Records for locating text and elements —
——
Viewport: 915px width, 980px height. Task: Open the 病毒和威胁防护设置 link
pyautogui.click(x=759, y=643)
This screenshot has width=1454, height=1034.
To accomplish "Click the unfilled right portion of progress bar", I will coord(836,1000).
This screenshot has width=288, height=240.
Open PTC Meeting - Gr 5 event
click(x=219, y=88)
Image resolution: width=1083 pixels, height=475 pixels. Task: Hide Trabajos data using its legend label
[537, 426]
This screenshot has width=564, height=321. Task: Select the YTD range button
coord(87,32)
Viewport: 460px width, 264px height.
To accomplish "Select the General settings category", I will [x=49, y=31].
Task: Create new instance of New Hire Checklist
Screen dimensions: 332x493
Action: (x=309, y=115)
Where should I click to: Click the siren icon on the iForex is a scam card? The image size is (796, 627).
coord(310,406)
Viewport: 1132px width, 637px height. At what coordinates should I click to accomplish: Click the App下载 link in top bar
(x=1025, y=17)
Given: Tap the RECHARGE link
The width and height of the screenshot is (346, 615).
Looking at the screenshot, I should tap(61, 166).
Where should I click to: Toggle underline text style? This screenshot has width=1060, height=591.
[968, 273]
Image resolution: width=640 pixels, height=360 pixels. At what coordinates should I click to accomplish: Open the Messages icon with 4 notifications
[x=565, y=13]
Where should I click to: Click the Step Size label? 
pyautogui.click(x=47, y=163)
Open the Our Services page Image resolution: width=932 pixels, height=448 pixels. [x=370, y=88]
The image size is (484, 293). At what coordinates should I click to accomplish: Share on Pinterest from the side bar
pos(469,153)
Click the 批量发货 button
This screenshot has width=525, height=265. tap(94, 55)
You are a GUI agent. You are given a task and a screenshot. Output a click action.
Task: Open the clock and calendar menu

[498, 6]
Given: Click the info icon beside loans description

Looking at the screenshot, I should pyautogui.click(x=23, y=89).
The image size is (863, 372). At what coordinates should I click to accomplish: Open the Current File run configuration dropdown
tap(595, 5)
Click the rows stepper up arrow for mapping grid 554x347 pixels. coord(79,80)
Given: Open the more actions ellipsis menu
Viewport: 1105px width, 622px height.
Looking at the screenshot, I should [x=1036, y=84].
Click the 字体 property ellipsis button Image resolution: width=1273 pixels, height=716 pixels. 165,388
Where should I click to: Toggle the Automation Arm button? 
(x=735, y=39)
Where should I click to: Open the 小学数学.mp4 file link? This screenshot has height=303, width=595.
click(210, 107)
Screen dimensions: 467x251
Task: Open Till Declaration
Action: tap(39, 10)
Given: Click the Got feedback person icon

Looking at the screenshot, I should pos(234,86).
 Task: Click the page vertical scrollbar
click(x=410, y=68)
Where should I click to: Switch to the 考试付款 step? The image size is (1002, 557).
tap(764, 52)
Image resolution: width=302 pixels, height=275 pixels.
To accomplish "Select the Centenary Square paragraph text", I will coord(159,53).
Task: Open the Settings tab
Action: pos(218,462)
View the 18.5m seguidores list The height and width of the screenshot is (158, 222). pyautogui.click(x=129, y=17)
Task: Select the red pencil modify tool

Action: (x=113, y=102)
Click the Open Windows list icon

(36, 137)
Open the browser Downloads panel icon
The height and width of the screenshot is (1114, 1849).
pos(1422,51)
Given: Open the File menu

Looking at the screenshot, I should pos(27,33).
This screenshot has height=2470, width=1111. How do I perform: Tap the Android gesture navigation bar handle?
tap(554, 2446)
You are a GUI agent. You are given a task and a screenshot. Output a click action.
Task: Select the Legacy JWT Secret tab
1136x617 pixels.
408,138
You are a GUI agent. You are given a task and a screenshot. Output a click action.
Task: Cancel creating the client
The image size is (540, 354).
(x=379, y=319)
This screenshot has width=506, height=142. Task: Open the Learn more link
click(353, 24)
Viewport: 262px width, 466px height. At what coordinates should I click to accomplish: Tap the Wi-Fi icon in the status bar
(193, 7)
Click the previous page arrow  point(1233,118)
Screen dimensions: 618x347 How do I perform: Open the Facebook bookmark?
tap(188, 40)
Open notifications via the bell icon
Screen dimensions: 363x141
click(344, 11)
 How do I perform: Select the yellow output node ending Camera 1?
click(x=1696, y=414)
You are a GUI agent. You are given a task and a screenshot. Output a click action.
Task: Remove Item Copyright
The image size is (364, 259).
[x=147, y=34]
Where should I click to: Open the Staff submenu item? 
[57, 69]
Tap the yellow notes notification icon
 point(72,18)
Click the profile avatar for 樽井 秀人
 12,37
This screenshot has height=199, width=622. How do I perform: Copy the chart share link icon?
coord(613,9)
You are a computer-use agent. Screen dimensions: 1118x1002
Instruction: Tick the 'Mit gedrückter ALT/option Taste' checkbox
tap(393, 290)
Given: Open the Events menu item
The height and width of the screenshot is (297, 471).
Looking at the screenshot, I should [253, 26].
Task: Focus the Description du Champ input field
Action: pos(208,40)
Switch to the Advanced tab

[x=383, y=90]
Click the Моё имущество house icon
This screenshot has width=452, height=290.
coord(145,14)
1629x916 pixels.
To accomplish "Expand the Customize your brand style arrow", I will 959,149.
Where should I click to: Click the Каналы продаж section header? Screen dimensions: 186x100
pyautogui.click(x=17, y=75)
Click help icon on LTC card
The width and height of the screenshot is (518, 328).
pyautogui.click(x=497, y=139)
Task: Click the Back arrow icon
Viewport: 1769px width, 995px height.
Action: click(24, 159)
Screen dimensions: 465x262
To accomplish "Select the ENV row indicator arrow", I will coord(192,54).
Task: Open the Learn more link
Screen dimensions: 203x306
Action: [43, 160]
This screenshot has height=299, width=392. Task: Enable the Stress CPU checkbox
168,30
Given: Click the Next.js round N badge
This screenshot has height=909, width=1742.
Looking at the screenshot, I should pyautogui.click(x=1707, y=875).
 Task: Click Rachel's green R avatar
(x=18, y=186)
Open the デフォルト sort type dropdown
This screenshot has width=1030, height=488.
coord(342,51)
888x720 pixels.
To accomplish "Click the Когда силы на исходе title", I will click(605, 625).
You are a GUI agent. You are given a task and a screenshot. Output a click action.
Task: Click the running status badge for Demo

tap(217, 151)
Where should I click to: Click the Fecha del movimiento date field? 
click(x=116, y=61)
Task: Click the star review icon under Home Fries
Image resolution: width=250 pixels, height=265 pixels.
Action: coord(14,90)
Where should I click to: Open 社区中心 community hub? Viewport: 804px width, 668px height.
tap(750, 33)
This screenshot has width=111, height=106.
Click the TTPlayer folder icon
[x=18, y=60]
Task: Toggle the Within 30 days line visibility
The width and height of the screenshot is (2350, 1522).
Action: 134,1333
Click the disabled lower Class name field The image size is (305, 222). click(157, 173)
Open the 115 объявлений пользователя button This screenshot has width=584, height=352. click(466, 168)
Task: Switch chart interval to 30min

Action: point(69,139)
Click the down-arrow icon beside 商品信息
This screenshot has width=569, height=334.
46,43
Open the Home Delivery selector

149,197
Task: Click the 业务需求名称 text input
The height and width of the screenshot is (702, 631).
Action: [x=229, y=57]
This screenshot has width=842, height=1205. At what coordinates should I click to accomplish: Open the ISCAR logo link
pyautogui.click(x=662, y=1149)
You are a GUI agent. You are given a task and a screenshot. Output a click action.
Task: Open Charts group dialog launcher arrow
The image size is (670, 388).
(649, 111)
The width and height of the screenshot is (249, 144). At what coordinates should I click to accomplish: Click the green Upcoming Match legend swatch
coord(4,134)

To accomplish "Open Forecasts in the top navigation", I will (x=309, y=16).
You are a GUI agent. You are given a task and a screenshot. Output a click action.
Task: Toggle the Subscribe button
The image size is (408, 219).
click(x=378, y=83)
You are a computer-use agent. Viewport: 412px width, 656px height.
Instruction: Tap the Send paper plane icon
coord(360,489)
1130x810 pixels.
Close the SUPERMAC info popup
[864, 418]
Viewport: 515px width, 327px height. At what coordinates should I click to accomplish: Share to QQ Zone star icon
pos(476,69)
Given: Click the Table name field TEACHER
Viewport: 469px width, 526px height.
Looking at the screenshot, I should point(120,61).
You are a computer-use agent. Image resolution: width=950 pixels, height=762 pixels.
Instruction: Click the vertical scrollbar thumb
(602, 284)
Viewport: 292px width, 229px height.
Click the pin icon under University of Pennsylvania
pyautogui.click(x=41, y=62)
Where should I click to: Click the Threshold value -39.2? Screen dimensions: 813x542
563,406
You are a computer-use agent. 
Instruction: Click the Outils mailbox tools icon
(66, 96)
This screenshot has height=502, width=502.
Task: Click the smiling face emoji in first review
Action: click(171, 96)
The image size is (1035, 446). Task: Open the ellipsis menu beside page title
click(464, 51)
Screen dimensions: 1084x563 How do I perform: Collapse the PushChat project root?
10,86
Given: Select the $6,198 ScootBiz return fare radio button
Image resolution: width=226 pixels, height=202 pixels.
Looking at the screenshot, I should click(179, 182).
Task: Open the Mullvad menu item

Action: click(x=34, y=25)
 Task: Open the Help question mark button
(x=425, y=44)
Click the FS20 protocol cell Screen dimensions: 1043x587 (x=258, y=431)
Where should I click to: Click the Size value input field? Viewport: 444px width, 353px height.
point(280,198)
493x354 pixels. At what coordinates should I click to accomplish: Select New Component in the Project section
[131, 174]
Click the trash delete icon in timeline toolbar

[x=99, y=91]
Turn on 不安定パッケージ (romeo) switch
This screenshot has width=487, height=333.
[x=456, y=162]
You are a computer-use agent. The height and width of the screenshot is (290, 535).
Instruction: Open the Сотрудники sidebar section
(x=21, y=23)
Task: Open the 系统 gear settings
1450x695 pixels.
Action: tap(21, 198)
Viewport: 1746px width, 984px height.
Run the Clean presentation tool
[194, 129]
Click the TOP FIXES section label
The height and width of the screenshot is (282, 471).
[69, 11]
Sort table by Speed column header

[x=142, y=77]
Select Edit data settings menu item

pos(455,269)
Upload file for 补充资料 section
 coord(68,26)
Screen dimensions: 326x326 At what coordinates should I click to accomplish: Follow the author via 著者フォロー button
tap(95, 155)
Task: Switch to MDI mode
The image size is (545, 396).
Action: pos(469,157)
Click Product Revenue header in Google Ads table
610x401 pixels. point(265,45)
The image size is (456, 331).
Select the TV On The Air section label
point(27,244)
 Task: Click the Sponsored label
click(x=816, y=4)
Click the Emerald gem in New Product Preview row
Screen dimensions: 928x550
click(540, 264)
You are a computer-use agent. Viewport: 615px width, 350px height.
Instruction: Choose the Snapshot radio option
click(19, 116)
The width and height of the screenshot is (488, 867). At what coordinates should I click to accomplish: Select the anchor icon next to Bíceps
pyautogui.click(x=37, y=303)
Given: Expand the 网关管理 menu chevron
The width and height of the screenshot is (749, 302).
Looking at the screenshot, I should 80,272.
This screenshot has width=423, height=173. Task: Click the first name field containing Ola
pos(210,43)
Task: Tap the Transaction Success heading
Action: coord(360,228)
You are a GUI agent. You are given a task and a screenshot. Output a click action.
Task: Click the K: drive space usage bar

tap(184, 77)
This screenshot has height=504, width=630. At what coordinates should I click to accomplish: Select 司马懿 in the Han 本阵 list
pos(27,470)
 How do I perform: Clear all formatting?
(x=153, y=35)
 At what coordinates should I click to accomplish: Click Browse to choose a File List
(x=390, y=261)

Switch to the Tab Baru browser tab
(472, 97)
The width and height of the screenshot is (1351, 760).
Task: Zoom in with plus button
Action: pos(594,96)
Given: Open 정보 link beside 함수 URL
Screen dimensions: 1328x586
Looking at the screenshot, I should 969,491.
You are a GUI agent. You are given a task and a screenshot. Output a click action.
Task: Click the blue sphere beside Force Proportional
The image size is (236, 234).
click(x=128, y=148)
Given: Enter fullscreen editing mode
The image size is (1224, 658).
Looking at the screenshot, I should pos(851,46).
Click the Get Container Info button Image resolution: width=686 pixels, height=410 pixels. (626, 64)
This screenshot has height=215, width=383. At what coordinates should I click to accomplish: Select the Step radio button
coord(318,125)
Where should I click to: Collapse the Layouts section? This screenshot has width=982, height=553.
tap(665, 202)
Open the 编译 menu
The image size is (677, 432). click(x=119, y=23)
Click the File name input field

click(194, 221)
——
INSTRUCTION —
Quote the records verbatim, beginning at the line that contains "Task: Click the star" and ending after the line that contains "pyautogui.click(x=662, y=1149)".

RESULT OF THE TASK —
Task: Click the star review icon under Home Fries
Image resolution: width=250 pixels, height=265 pixels.
Action: coord(14,90)
Where should I click to: Open 社区中心 community hub? Viewport: 804px width, 668px height.
tap(750, 33)
This screenshot has width=111, height=106.
Click the TTPlayer folder icon
[x=18, y=60]
Task: Toggle the Within 30 days line visibility
The width and height of the screenshot is (2350, 1522).
Action: 134,1333
Click the disabled lower Class name field The image size is (305, 222). click(157, 173)
Open the 115 объявлений пользователя button This screenshot has width=584, height=352. click(466, 168)
Task: Switch chart interval to 30min

Action: point(69,139)
Click the down-arrow icon beside 商品信息
This screenshot has width=569, height=334.
46,43
Open the Home Delivery selector

149,197
Task: Click the 业务需求名称 text input
The height and width of the screenshot is (702, 631).
Action: [x=229, y=57]
This screenshot has width=842, height=1205. At what coordinates should I click to accomplish: Open the ISCAR logo link
pyautogui.click(x=662, y=1149)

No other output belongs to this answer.